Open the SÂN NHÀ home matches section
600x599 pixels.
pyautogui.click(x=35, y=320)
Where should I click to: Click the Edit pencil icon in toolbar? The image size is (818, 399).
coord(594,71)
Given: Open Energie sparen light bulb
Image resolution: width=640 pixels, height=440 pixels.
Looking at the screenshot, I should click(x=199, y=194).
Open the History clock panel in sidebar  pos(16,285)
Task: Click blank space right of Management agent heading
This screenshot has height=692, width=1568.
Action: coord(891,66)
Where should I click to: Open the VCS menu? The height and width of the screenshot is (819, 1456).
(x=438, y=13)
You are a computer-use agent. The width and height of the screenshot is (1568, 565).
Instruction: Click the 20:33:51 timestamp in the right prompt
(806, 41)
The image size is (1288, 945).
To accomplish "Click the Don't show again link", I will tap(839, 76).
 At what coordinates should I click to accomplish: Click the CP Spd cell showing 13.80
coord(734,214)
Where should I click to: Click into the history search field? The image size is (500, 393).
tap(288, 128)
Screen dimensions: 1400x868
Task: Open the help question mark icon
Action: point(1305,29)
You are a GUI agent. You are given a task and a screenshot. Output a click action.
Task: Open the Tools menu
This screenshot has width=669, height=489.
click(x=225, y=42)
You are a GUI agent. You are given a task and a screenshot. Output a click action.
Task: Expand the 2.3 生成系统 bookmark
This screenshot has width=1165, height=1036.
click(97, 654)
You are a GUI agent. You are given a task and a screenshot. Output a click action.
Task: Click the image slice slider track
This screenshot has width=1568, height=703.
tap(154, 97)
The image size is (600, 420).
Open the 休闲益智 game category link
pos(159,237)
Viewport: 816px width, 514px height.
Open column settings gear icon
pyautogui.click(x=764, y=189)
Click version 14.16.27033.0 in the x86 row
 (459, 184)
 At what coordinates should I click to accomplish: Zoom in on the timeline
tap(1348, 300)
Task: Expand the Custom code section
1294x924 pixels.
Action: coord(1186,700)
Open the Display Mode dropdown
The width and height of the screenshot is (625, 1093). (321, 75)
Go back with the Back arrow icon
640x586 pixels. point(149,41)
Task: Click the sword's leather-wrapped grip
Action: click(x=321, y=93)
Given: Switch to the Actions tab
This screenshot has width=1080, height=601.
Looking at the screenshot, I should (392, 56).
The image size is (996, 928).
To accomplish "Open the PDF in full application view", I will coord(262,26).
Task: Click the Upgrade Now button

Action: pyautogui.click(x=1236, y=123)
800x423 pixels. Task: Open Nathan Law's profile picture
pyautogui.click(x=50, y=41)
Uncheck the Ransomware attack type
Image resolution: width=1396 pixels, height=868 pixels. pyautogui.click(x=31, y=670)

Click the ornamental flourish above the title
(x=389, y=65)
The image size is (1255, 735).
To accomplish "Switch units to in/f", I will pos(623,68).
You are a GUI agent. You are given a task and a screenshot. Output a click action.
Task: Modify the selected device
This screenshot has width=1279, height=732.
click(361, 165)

_ _ _

■ Exercise instructions ■
Please copy out all of the material above word for word, keeping every line in its original order.

■ Result ■
Open the SÂN NHÀ home matches section
600x599 pixels.
pyautogui.click(x=35, y=320)
Where should I click to: Click the Edit pencil icon in toolbar? The image size is (818, 399).
coord(594,71)
Given: Open Energie sparen light bulb
Image resolution: width=640 pixels, height=440 pixels.
Looking at the screenshot, I should click(x=199, y=194).
Open the History clock panel in sidebar  pos(16,285)
Task: Click blank space right of Management agent heading
This screenshot has height=692, width=1568.
Action: coord(891,66)
Where should I click to: Open the VCS menu? The height and width of the screenshot is (819, 1456).
(x=438, y=13)
You are a computer-use agent. The width and height of the screenshot is (1568, 565).
Instruction: Click the 20:33:51 timestamp in the right prompt
(806, 41)
The image size is (1288, 945).
To accomplish "Click the Don't show again link", I will tap(839, 76).
 At what coordinates should I click to accomplish: Click the CP Spd cell showing 13.80
coord(734,214)
Where should I click to: Click into the history search field? The image size is (500, 393).
tap(288, 128)
Screen dimensions: 1400x868
Task: Open the help question mark icon
Action: point(1305,29)
You are a GUI agent. You are given a task and a screenshot. Output a click action.
Task: Open the Tools menu
This screenshot has width=669, height=489.
click(x=225, y=42)
You are a GUI agent. You are given a task and a screenshot. Output a click action.
Task: Expand the 2.3 生成系统 bookmark
This screenshot has width=1165, height=1036.
click(97, 654)
You are a GUI agent. You are given a task and a screenshot. Output a click action.
Task: Click the image slice slider track
This screenshot has width=1568, height=703.
tap(154, 97)
The image size is (600, 420).
Open the 休闲益智 game category link
pos(159,237)
Viewport: 816px width, 514px height.
Open column settings gear icon
pyautogui.click(x=764, y=189)
Click version 14.16.27033.0 in the x86 row
 (459, 184)
 At what coordinates should I click to accomplish: Zoom in on the timeline
tap(1348, 300)
Task: Expand the Custom code section
1294x924 pixels.
Action: coord(1186,700)
Open the Display Mode dropdown
The width and height of the screenshot is (625, 1093). (321, 75)
Go back with the Back arrow icon
640x586 pixels. point(149,41)
Task: Click the sword's leather-wrapped grip
Action: click(x=321, y=93)
Given: Switch to the Actions tab
This screenshot has width=1080, height=601.
Looking at the screenshot, I should (392, 56).
The image size is (996, 928).
To accomplish "Open the PDF in full application view", I will coord(262,26).
Task: Click the Upgrade Now button

Action: pyautogui.click(x=1236, y=123)
800x423 pixels. Task: Open Nathan Law's profile picture
pyautogui.click(x=50, y=41)
Uncheck the Ransomware attack type
Image resolution: width=1396 pixels, height=868 pixels. pyautogui.click(x=31, y=670)

Click the ornamental flourish above the title
(x=389, y=65)
The image size is (1255, 735).
To accomplish "Switch units to in/f", I will pos(623,68).
You are a GUI agent. You are given a task and a screenshot. Output a click action.
Task: Modify the selected device
This screenshot has width=1279, height=732.
click(361, 165)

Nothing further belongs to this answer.